En estos meses de pandemia, es determinante cómo nos enfrentamos a la muerte: todo el aparato informativo vomita números. La muerte es un número, los cuerpos enfermos son números, las camas de hospital, los funcionarios que atienden a los contagiados. Hasta hace poco, todos los días se hacía una cadena nacional de medios informativos para dar relación de cifras, aún cuando ya no provocan impacto, son parte de las imágenes que, repetitivas, van perdiendo su fuerza día a día. Hilachentas, vacías, pierden toda amarra con nuestra experiencia sensible donde los números se vuelven vecinos, amigos, parientes.
Mi padre está amargado porque no pudo “presentar sus respetos” a la familia de la señora Ema Soto y despedirse de ella “como corresponde”. Hace, luego, una larga relación de todos los valores de esa vida específica que acaba de perderse: se trata de una profesora jubilada quien, además de una larga vida dedicada a la educación, fue testigo de algunas décadas florecientes en nuestra ciudad. Continúa contando todo lo que sabía de ella, gestos cercanos, anécdotas oídas. Por unos momentos, ella vuelve a vivir en torno a la mesa de estos vecinos ancuditanos. ”Ni siquiera lo dijeron en la radio”, lamenta, “ya no dan los avisos de muerte”. Ha dicho un par de veces esta sospecha de que no quieren que sepamos cuántos y cómo están muriendo. O tal vez, porque no podemos hacer velorios ni ir a los funerales, ni novenas, ni remate ni nada.
Esta semana fuimos un momento a acompañar a la familia de una antigua vecina. En el Salón Velatorio había tres personas más así es que cuando llegaron otros, debimos despedirnos. No estuvimos más de un cuarto de hora y en ese lapso todo fue hablar de otros que han partido. “Cuánto habrá rogado ese padre…”, dice una vecina comentando un caso de Covid en el hospital de Ancud. El médico llamó a los padres para que vayan a buscar el cuerpo de su hijo; les dijo que ya no había nada que hacer y mientras arreglaban su viaje desde la zona rural donde vivían, ya el joven de 30 años, estaría muerto. Llegó el padre y lo dejaron entrar a despedirse. La señora cuenta que el joven despertó y saludando, volvió a la vida. “¡Cuánto habrá rogado ese padre” repite. Seguramente este pequeño milagro irá creciendo en el relato y se sumará al archivo de historias mágicas que tanto nos conmueven en esta tierra.
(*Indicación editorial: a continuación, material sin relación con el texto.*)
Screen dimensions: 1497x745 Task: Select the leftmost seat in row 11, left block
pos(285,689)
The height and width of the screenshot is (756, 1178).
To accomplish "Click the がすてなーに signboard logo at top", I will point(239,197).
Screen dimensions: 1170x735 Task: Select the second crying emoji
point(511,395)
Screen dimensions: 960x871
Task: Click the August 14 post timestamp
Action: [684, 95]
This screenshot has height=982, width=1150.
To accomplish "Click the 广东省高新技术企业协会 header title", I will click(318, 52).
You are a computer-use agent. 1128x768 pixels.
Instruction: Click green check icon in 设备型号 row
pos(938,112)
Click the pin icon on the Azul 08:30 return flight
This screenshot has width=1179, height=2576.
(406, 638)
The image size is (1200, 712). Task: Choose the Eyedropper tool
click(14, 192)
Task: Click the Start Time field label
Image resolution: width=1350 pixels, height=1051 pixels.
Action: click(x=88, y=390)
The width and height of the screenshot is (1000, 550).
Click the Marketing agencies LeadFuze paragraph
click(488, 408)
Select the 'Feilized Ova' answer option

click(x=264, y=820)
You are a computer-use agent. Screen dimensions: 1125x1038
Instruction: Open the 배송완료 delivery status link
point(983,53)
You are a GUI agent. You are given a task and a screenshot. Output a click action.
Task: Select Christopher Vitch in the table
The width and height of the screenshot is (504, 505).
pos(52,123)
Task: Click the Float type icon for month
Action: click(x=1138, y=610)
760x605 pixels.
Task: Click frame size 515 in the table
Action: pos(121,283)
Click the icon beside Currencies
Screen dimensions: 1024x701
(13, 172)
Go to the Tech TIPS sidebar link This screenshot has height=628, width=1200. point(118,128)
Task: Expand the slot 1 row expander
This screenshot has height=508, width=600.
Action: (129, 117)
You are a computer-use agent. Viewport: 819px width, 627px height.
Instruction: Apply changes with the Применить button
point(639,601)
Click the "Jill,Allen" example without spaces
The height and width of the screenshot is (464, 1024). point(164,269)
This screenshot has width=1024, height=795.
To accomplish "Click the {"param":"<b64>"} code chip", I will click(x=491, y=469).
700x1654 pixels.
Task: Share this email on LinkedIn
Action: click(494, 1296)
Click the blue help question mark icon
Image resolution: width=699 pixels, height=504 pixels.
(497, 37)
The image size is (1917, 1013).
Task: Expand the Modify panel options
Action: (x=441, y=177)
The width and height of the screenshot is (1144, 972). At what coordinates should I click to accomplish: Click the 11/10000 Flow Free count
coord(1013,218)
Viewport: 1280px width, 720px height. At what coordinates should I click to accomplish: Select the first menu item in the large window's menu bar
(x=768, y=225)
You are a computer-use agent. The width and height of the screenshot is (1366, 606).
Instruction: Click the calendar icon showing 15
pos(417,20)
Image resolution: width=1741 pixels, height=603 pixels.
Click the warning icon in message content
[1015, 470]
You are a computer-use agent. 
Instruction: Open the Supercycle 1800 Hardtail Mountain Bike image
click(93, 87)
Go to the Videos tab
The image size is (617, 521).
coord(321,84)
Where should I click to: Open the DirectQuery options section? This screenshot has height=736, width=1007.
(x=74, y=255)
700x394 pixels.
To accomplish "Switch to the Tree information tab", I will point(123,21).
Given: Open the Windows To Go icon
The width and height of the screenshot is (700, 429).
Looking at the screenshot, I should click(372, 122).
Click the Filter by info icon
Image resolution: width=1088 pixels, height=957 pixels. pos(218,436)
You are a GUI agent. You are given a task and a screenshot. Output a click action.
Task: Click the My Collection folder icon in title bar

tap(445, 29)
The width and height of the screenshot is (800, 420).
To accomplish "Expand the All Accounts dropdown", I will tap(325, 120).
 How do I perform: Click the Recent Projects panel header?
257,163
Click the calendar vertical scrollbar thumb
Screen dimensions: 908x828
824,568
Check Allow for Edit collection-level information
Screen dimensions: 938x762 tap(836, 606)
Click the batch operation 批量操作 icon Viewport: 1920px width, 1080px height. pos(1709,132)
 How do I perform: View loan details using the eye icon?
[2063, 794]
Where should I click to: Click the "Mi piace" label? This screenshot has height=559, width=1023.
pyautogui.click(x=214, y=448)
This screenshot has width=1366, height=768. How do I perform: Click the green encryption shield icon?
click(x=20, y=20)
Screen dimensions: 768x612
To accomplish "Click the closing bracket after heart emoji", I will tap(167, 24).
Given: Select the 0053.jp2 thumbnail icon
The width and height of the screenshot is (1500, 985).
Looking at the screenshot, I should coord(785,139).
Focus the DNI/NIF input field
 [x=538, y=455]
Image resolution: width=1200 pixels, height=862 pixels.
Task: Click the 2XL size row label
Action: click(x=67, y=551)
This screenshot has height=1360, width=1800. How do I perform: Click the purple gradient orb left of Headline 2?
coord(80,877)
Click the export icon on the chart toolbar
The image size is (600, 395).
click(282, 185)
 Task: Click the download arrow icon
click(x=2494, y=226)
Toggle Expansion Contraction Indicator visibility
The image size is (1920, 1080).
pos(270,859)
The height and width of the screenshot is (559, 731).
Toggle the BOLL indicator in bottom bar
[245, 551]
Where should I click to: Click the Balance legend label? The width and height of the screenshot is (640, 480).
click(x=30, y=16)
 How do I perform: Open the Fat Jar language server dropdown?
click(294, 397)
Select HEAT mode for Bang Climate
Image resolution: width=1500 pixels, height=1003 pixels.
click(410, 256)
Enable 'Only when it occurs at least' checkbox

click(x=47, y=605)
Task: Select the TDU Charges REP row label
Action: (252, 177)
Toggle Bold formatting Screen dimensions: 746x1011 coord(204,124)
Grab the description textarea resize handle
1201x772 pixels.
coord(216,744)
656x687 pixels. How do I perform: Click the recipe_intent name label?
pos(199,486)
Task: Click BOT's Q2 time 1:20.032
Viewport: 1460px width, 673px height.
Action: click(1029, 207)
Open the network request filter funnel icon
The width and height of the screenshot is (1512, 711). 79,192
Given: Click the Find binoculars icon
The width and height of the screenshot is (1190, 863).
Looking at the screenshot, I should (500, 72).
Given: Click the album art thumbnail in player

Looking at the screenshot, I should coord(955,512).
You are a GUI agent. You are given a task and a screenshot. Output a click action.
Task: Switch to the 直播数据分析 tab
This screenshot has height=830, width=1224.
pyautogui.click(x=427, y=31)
Como la vida, las imágenes de muerte son a veces trágicas, otras bellas o salvajes. La madre de un amigo, la semana pasada, fue atropellada en un paso cebra, mientras llovía torrencialmente. Estuvo tendida (tirada diría mi padre) en el pavimento hasta que llegaron los servicio de salud y policía. Una muerte ignominiosa, abusiva. Se comenta en voz baja, pero también en alta voz que se trató de jóvenes que cruzan la ciudad en autos intervenidos haciendo mucho ruido y a alta velocidad.
También en esta espiral de atracción significativa, recuerdo un sueño que tuve hace un par de meses. Había un enorme movimiento, la tierra se abría, el cemento de las calles se levantaba dejando enormes grietas como heridas, pero no había desesperación, más bien una festiva sorpresa porque uno podía inclinarse y recoger choros maltones negros y brillantes que salían a la superficie. Yo miraba a mi madre y ella me indicaba, saca los que quieras. El movimiento de las capas tectónicas daba la impresión de una situación feliz. No es difícil interpretar este sueño: la ruptura de una superficie poderosa, de una forma de habitar, esconde otros tesoros que también somos y habremos de tener la inteligencia y la ternura de superar estos tiempos brumosos. Se está terminando una época y los partos son siempre ruptura, dolor, incluso sangre.
Hace un par de días ya que la ciudad amanece velada por una neblina espesa. Supongo que calza muy bien, como un manto a la medida de las emociones que van protagonizando los tiempos. A contracorriente de la construcción del sueño país con sus alto y bajos, el ánimo personal se acerca al tono menor. Como imantadas, ciertas imágenes se acoplan al estado anímico y nos remueven las placas más profundas de humanidad; así, por ejemplo, se llora frente a la fotografía del último rinoceronte blanco, agonizando mientras su cuidador parece consolarlo con palabras y caricias. Desaparecen especies y nos sobrecoge la calidad de irreversible en este proceso, pero, en realidad, cada individuo que desparece provoca un desajuste, una grieta alarmante. Porque somos únicos y el fragmento de mundo que se pierde con la muerte es una merma en la riqueza / en la composición total.